Vernon Hills Police Sgt. Kevin Grampo said the Rouge was clocked going 84 mph in a 70 mph zone on Highway 2 in Montana sometime Monday, and the couple was taken into custody after a short pursuit.
Prominent Chicago attorney Ed Genson, who was hired by the Baker family to represent their son, said Wednesday afternoon he had not been contacted by police.
"In the first place, I want to know exactly where he is and how I can get in touch with him," Genson said. "Other than that, I can say that my client will be defended vigorously."

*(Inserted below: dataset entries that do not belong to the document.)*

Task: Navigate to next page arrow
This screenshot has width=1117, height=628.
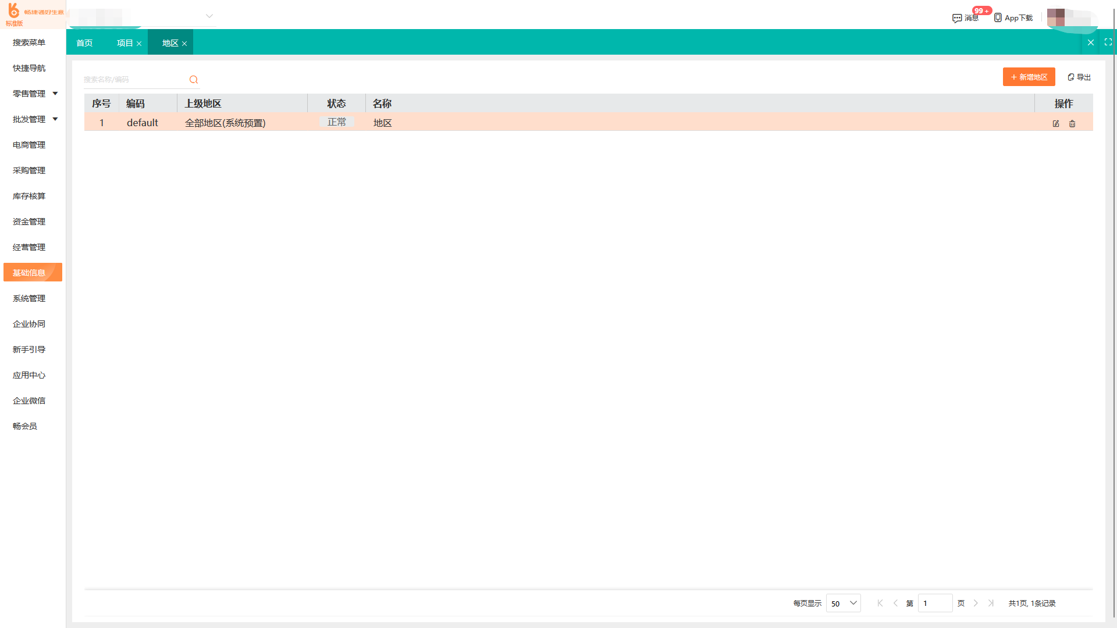Action: click(x=976, y=602)
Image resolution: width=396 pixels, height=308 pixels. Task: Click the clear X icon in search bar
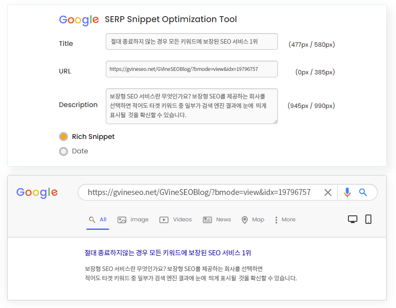click(328, 192)
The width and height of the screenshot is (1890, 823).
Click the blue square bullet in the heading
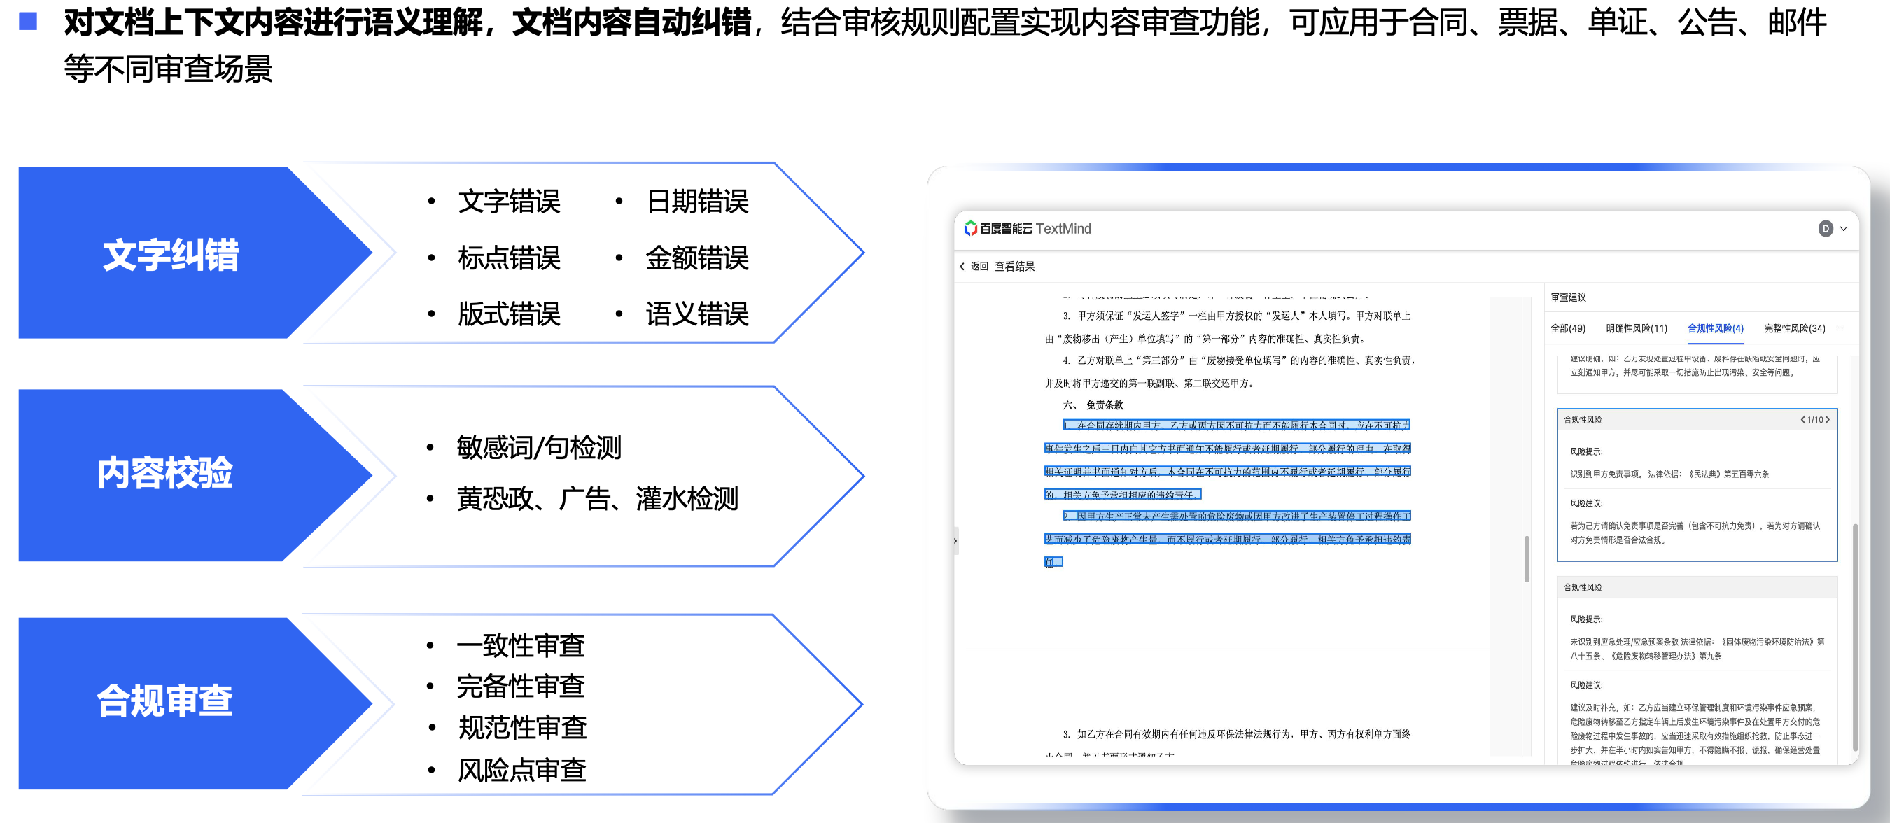click(x=28, y=21)
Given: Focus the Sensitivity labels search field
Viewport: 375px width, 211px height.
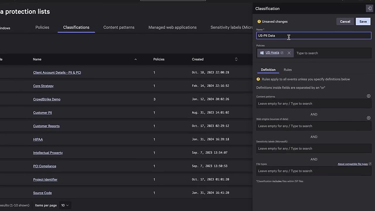Looking at the screenshot, I should (x=313, y=149).
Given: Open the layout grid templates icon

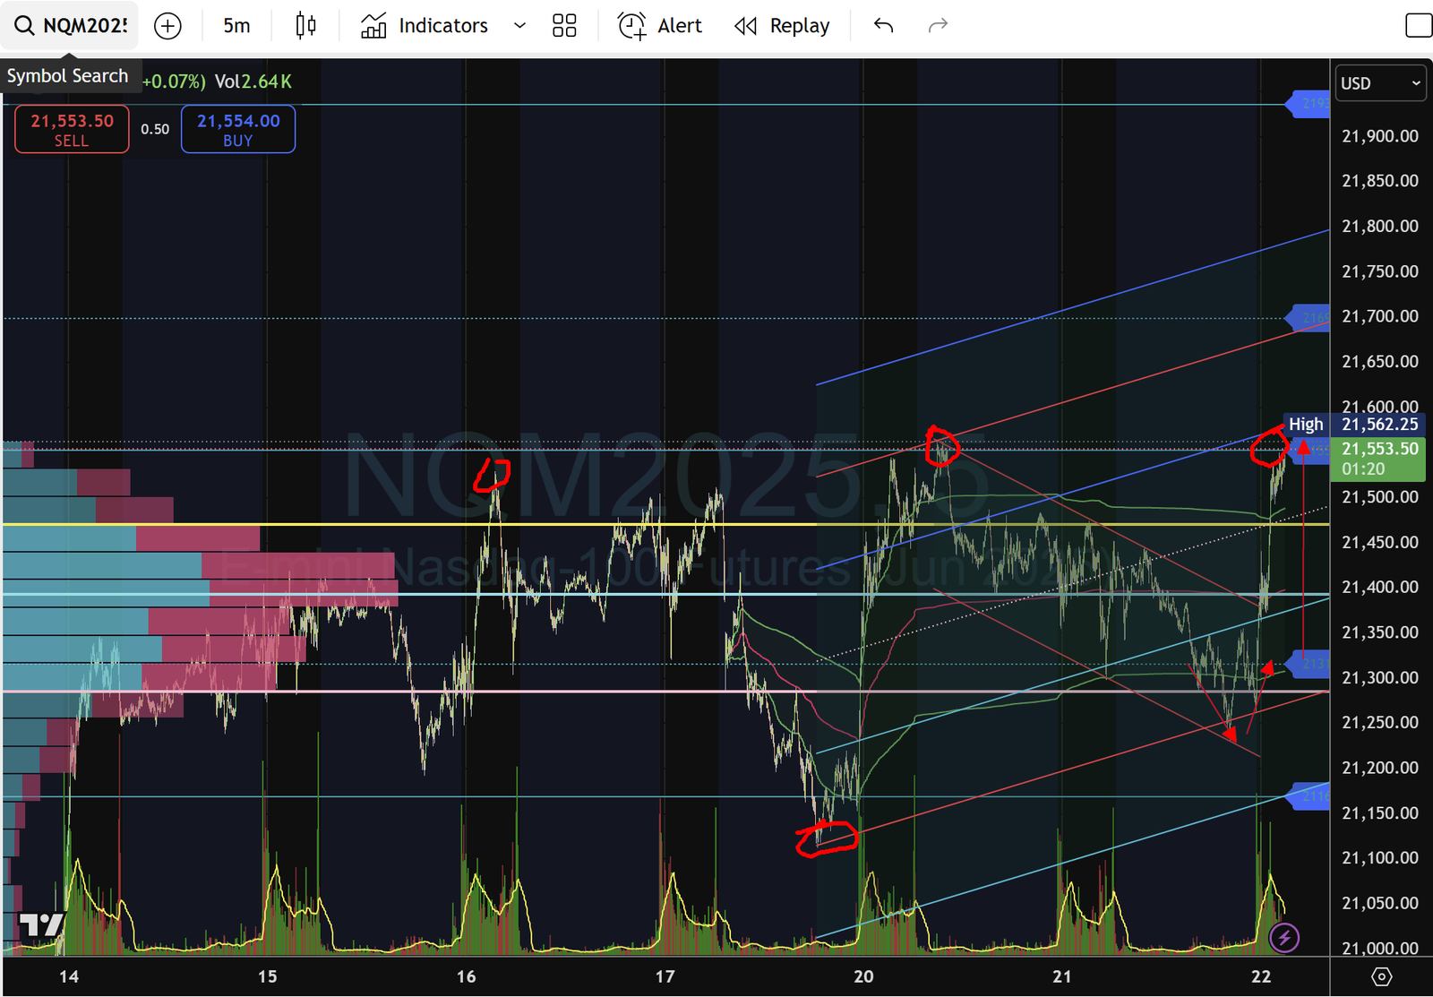Looking at the screenshot, I should click(564, 26).
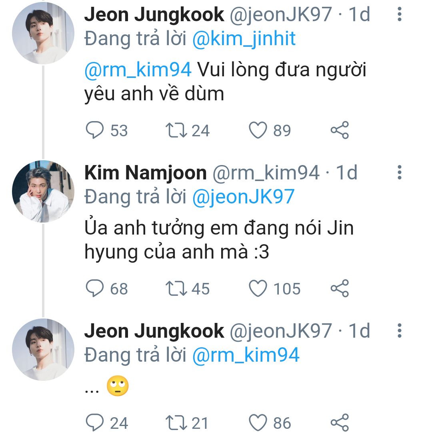The image size is (432, 432).
Task: Open more options for the eye-roll tweet
Action: coord(399,331)
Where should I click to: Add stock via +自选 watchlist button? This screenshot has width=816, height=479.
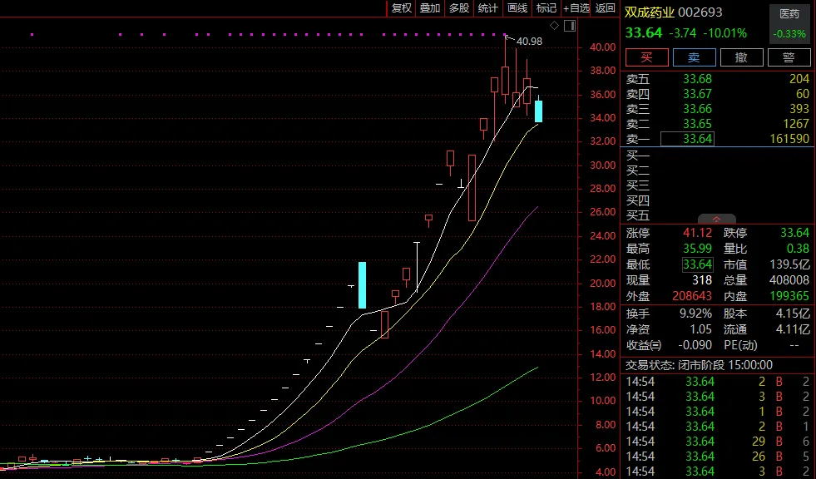point(576,8)
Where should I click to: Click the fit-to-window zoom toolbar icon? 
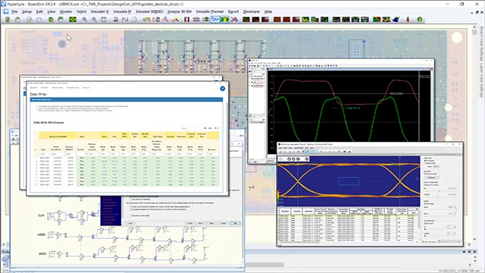(x=104, y=20)
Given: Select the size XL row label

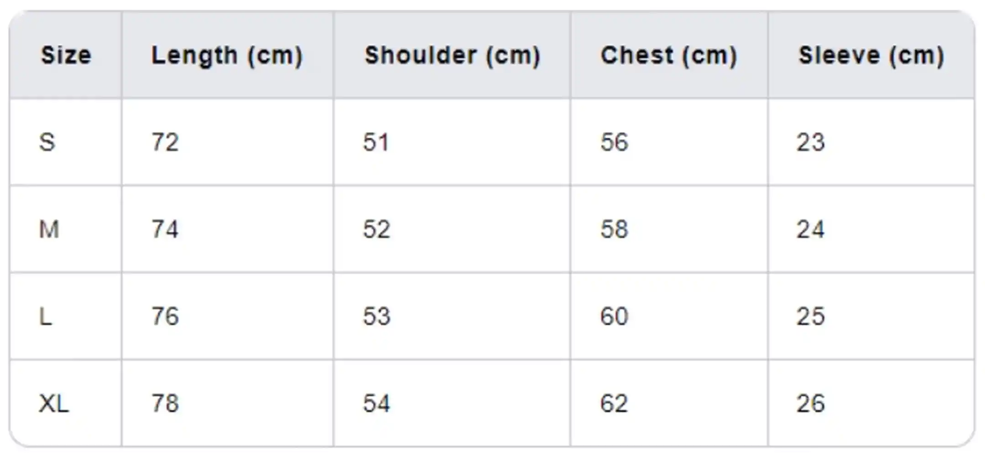Looking at the screenshot, I should point(54,404).
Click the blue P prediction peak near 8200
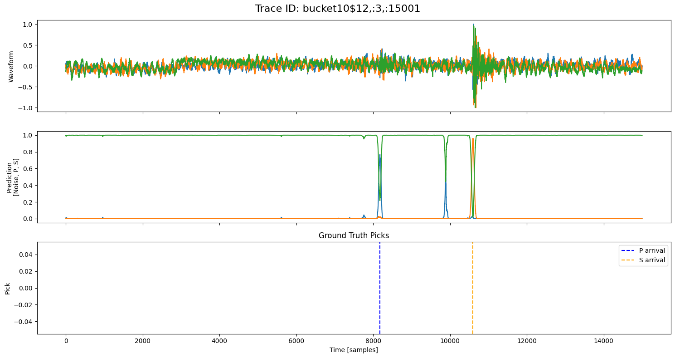This screenshot has width=675, height=358. pos(380,155)
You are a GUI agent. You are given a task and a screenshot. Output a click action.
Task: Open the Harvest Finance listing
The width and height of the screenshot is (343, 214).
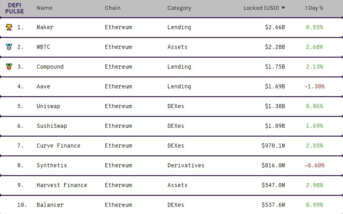pos(62,185)
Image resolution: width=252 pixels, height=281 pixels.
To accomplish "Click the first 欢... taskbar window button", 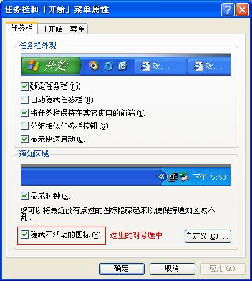I will click(x=160, y=66).
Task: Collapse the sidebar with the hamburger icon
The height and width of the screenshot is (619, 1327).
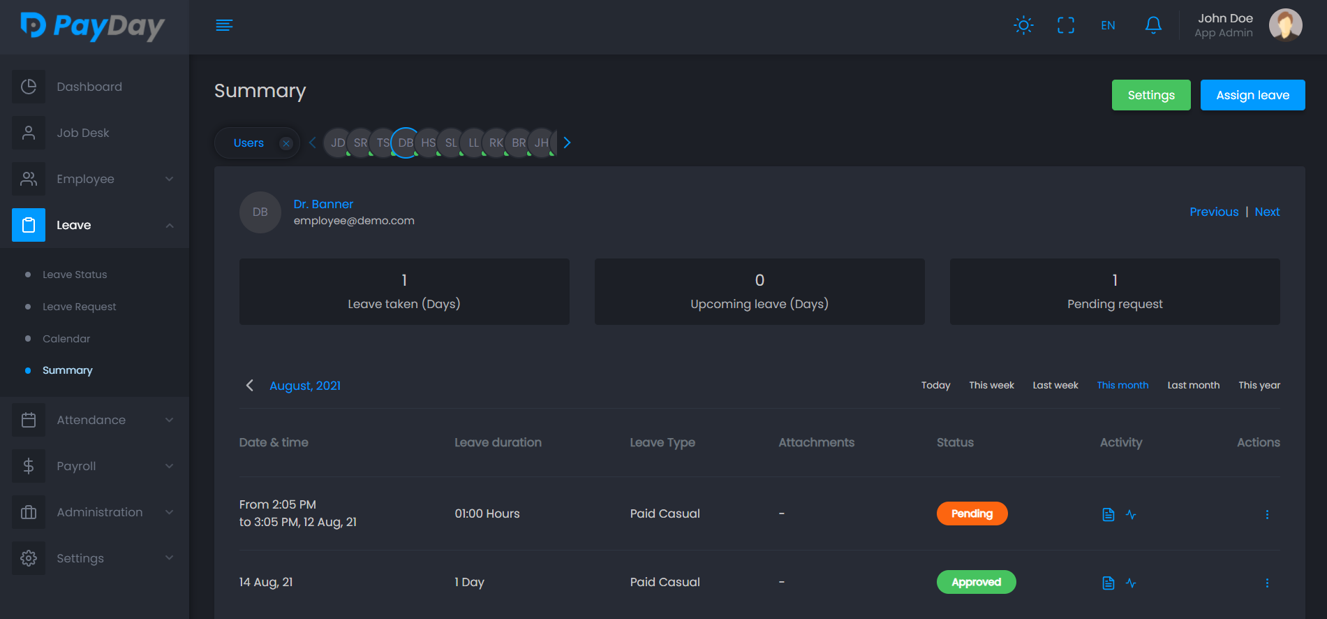Action: coord(224,26)
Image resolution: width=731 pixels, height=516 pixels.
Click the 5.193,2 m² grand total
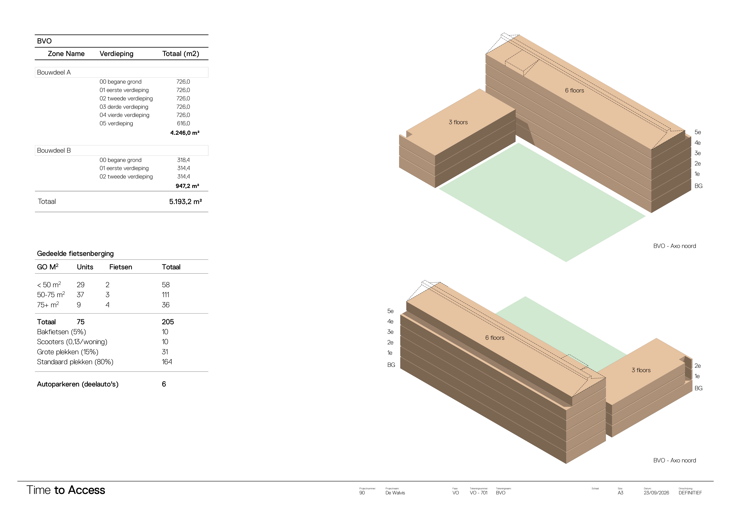185,202
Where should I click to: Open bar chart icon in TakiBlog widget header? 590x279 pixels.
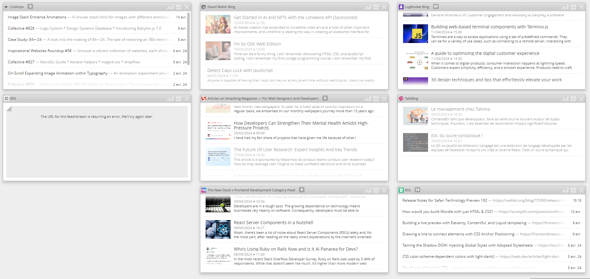[565, 99]
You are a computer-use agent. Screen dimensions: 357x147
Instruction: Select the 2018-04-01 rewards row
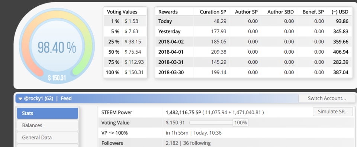pos(253,52)
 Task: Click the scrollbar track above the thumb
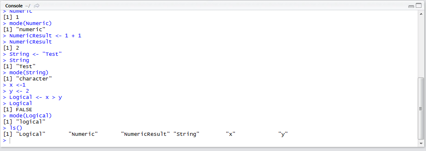click(421, 47)
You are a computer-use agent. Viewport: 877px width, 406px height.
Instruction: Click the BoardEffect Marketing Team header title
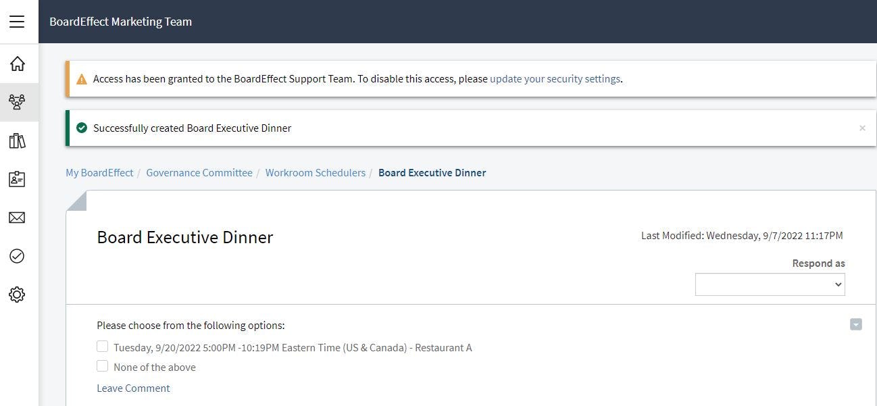click(120, 22)
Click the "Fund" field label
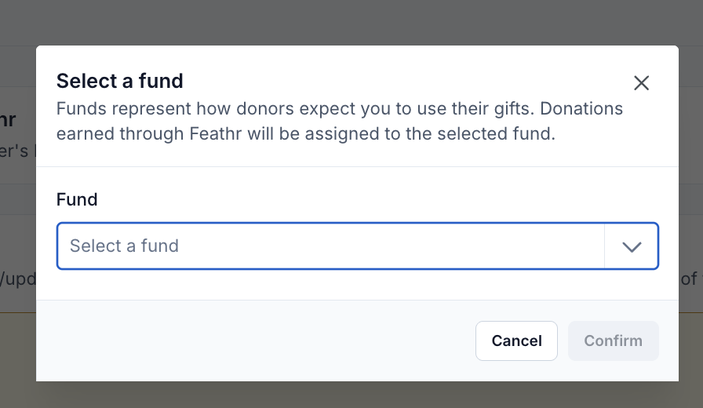 click(x=77, y=199)
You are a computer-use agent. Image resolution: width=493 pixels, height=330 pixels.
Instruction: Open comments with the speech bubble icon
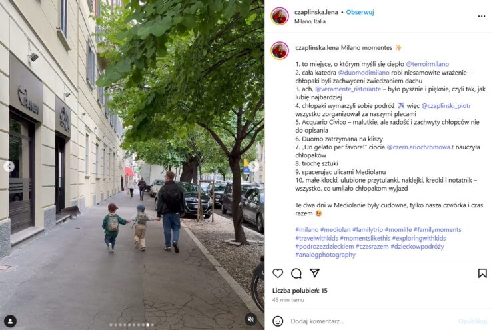tap(296, 273)
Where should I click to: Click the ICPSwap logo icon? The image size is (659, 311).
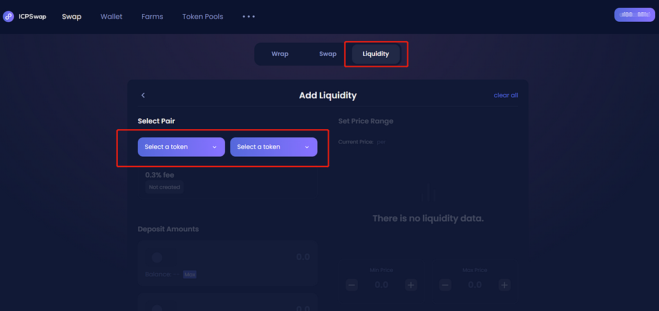click(x=8, y=16)
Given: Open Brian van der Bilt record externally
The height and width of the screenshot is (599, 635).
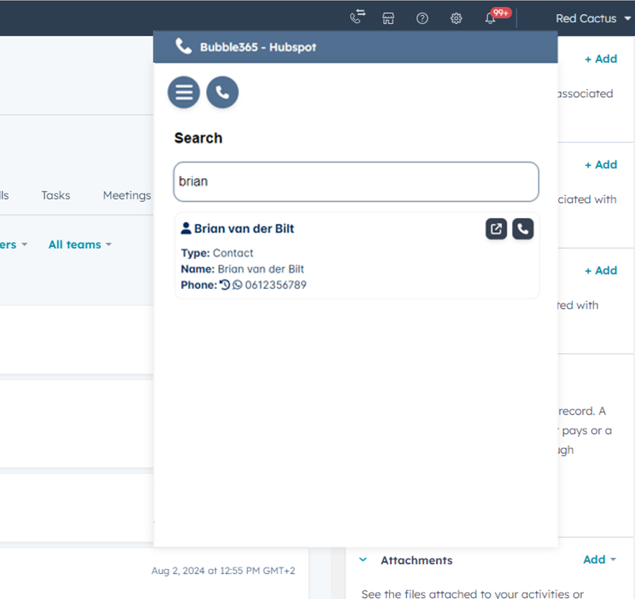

Daniel Baker's mother, Diane Baker, declined to comment on the arrest. Robert Aksman, Marina Aksman's husband and the father of Kristina, did not return calls seeking comment.
Neither Grampo nor Lake County Deputy State's Attorney Jeffrey Pavletic would say exactly where in Montana the couple was being held.
Grampo said police initially remained silent on the couple's arrest out of concern for Kristina Aksman, and believed releasing the information about their detention too soon would jeopardize the investigation.
Pavletic said Kristina Aksman has not been charged in connection with her mother's murder, and is held in Montana on charges related to the chase. He declined to say if investigators believe Kristina was involved in or aware of the murder.
Baker and Kristina Aksman are believed to be in good health, Pavletic said, although there was concern about Kristina because she takes medication to control a seizure disorder.
Detectives from the Lake County Major Crimes Task Force were sent to Montana to interview the pair, Pavletic said. He would not comment on the results of those interviews.
Pavletic said officials were waiting for an extradition hearing to be scheduled for Baker. He declined to comment on plans to return Kristina Aksman to Illinois.
A nationwide alert for the couple had been issued shortly after Marina Aksman's body was discovered.
Baker and Kristina Aksman were originally called "persons of interest" in the investigation, but Kristina Aksman's classification was later changed to "missing and endangered." Officials said that reflected concern about whether she was taking her medication.
Police said evidence developed at the scene of the crime led to the charges against Baker. A baseball bat, believed to be the murder weapon, was discovered inside the house.
Police said there was tension between Baker and Marina Aksman over his eight-month dating relationship with Kristina.
On March 15, Marina Aksman was appointed her daughter's legal guardian after a court hearing at which Marina Aksman claimed her daughter suffered from "cognitive impairment disability," and that her "capacity for judgment and reasoning is significantly diminished," according to court documents.
Pavletic declined to comment on whether investigators believe the guardianship played any role in the slaying.
Marina Aksman was a hair stylist at Ulta Salon in Vernon Hills, where regional loss prevention agent Carlos Sainz predicted her co-workers would be relieved to hear of an arrest in her murder.
"It couldn't be otherwise," Sainz said.